EARLIER this week, the United States held midterm elections that, as of this writing, seemed on track to hand Republicans an overwhelming majority in Congress. What that means for Filipinos is something that will be discussed more thoroughly by others in the coming days. For now, however, what I find most interesting and relevant is how modern technologies have been impacting voting in the US, in both good and not-so-good ways.
First, the good.
On the morning of election day, thousands of students got a text message reminding them to vote and telling them where they were supposed to do just that. The message didn’t come from any political party or candidate, but from a nonpartisan digital service that sends personalized reminders to its registered users. It’s a great idea that was implemented for free and that, obviously, has great potential in boosting voter turnouts. Here at home, where election day doesn’t have a snowball’s chance in hell of slipping past unnoticed, this kind of service might be useful, not so much for the reminder, but for that last crucial bit of motivation to actually get engaged in the political process.
Social networking isn’t getting left out of the picture, either. On election day, Facebook placed a banner on top of the feeds of American users, reminding them to go vote and urging them to share it with their friends, making the act of voting a truly communal experience. It isn’t far-fetched to assume that the same functionality made available in the Philippines would be embraced wholeheartedly by Filipinos.
And now, the not-so-good.
Throughout the US, it seems that the most prevalent election problem had to do with people not being able to access their registration records, or find their names on the voter rolls. In Colorado, for example, the system that verified the eligibility of voters requesting ballots crashed repeatedly. This forced voters to fill out provisional ballots. The same thing happened in Georgia, Texas and Flori-da. These crashes—along with other causes, such as misdelivered lists of voters, undelivered ballots and tardy poll workers—resulted in the extension of voting hours. Sound familiar?

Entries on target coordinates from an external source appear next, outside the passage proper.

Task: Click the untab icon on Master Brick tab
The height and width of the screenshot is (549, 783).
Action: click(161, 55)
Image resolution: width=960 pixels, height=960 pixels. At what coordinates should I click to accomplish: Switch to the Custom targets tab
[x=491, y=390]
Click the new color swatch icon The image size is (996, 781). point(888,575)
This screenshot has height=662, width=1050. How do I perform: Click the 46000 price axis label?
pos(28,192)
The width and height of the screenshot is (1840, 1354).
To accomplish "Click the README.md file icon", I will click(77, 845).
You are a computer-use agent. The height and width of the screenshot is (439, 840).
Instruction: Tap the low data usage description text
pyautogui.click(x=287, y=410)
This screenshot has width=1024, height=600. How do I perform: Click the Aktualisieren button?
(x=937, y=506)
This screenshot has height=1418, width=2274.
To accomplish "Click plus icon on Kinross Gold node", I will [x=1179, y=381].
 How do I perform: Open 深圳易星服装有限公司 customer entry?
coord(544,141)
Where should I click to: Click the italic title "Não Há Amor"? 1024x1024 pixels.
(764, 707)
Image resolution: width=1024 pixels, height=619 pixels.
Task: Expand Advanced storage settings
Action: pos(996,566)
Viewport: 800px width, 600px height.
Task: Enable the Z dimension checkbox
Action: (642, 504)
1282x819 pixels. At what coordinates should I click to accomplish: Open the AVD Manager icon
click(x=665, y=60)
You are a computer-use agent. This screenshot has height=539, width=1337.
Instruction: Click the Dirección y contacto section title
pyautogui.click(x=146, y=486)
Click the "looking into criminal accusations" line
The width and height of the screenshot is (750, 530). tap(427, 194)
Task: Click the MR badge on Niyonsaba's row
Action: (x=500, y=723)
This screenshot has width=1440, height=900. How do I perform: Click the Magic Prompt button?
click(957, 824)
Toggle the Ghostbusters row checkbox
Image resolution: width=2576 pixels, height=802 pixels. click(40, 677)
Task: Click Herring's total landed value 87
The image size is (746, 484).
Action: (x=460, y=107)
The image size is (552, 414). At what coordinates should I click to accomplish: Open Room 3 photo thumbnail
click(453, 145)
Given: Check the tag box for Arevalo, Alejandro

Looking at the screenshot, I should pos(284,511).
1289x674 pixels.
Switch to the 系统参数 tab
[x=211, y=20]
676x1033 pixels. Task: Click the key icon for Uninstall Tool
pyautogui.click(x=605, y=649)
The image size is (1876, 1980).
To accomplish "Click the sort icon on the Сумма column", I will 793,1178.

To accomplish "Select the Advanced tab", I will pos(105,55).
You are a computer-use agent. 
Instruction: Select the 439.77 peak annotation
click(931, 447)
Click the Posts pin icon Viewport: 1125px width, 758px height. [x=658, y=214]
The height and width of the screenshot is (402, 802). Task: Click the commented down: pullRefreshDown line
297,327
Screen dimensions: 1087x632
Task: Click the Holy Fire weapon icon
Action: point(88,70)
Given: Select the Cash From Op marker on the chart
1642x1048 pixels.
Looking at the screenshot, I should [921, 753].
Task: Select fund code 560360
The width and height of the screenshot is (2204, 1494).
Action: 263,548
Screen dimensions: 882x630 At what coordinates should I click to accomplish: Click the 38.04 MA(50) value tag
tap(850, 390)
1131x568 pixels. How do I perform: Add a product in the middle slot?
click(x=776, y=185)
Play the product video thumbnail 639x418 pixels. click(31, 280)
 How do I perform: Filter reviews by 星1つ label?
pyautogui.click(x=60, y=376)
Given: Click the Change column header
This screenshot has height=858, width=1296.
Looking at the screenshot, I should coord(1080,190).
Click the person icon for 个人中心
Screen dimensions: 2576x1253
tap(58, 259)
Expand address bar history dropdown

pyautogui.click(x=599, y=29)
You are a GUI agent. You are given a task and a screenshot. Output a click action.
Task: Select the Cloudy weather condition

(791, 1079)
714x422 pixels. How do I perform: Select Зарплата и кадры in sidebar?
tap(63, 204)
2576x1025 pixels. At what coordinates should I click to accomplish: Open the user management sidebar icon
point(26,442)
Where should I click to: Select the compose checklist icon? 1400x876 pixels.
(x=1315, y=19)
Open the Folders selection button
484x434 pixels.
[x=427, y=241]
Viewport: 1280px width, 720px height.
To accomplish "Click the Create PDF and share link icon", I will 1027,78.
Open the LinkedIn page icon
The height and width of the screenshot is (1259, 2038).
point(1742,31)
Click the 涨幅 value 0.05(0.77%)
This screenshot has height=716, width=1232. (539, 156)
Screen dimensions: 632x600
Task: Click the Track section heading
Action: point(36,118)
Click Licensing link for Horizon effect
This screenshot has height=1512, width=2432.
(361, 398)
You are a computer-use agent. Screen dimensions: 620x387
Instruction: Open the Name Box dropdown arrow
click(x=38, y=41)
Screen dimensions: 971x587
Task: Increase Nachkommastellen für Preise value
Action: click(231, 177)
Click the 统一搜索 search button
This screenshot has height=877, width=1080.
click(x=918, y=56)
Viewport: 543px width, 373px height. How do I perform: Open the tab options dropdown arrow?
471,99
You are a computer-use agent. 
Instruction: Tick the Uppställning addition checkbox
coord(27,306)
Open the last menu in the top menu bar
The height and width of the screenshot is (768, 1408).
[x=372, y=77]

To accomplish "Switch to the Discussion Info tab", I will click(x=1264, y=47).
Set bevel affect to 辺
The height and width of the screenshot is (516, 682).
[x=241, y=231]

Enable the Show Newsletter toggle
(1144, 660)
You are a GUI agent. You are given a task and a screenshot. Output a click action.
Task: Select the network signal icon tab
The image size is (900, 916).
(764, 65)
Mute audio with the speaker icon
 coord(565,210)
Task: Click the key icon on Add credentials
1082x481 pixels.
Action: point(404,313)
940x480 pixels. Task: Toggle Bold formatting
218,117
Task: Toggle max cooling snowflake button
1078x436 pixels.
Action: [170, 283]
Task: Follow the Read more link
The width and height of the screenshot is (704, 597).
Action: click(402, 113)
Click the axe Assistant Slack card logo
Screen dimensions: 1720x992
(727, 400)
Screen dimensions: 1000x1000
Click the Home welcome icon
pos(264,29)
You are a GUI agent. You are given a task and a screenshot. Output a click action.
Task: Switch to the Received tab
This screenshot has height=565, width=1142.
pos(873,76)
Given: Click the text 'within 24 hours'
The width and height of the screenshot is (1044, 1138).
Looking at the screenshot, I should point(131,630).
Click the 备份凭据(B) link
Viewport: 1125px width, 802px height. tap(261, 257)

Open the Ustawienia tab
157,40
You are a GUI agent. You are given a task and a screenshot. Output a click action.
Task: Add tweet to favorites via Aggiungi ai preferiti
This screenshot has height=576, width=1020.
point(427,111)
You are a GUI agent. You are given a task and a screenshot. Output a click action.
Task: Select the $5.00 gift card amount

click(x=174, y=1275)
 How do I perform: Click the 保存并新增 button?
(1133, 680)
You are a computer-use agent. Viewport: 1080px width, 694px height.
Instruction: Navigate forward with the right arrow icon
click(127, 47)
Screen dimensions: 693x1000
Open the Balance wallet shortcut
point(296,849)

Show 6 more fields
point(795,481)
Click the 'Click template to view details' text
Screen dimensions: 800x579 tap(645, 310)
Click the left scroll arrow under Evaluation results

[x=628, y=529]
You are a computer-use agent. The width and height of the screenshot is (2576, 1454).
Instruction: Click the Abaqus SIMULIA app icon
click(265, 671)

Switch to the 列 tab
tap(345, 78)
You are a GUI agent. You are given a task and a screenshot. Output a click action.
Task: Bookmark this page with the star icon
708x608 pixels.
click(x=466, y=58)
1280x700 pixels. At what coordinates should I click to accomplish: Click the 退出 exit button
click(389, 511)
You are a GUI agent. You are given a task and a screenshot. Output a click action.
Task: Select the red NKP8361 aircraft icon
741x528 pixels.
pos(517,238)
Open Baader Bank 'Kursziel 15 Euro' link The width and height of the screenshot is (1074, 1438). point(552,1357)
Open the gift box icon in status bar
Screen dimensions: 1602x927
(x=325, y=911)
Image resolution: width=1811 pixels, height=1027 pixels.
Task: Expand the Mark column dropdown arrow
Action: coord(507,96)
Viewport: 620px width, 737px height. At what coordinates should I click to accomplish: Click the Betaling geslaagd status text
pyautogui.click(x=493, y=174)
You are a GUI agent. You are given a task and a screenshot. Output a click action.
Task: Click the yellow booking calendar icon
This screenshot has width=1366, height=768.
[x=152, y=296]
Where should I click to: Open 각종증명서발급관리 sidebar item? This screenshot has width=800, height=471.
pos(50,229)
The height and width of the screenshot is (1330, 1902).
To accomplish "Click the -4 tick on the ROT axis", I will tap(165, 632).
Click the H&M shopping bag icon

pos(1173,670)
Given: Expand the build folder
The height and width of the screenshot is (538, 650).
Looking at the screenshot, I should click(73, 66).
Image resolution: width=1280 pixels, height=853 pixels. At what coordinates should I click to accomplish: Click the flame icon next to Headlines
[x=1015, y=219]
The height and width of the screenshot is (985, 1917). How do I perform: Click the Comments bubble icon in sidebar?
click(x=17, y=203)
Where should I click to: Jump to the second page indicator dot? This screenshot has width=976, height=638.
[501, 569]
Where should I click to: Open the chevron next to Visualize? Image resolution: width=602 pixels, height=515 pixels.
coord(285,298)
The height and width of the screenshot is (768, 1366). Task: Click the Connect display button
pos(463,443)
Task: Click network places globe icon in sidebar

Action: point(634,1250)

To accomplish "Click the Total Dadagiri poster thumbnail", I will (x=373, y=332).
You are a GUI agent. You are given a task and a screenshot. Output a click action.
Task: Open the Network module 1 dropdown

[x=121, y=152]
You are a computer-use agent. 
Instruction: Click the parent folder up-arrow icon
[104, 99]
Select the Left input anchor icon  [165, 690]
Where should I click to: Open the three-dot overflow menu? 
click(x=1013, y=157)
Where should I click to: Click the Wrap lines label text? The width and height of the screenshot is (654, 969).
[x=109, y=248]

Worse—we Filipinos might consider this downright catastrophic—voting machines and systems were showing up buggy. In California, for instance, election websites were so glitchy that voters had to be redirected to other polling places.
It was a different story in Virginia, where more than 30 voting machines—employing the direct-recording electronic (DRE) technology that the Commission on Elections (Comelec) will be rolling out in a pilot test area in 2016—seemed, at first, to play favorites.
As seen on a video that has already gone viral on the Web, the affected voting machines record a vote for the Democratic candidate, even though the voter clearly and repeatedly selected the Republican contender. In North Carolina the voting machines swung the other way, converting votes for Democrats into votes for Republicans. Fortunately it wasn’t all bleak. In many cases, the switching of the votes was determined to have been caused by “calibration errors,” which were promptly corrected through reprogramming.
Not having seen any of those technical reports, but not being a total stranger to poorly made touch-screen games either, I can guess that a “calibration error” probably means that the active portion of the touchscreen didn’t accurately correspond to the information it displayed.
In a sense, that would make the problem analogous to the troubles we had with “misaligned ovals” in the automation of elections in the Autonomous Region in Muslim Mindanao in 1998. Back then, because the ovals were misaligned during ballot printing, the counting machines wrongly attributed votes for one candidate to another. In 2010 we almost saw a repeat of that problem when the entire back page of the ballot was redesigned, and the new layout wasn’t reflected in the counting program of the precinct count optical scan (PCOS). Fortunately, that issue was caught ahead of election day, and after a gargantuan effort to replace the PCOS compact flash cards, the elections were able to proceed on time.
Without a doubt, these cases are red flags for the Comelec to be doubly wary of when it rolls out its DRE pilot test in 2016.
****
James Jimenez is the spokesman of the Commission on Elections.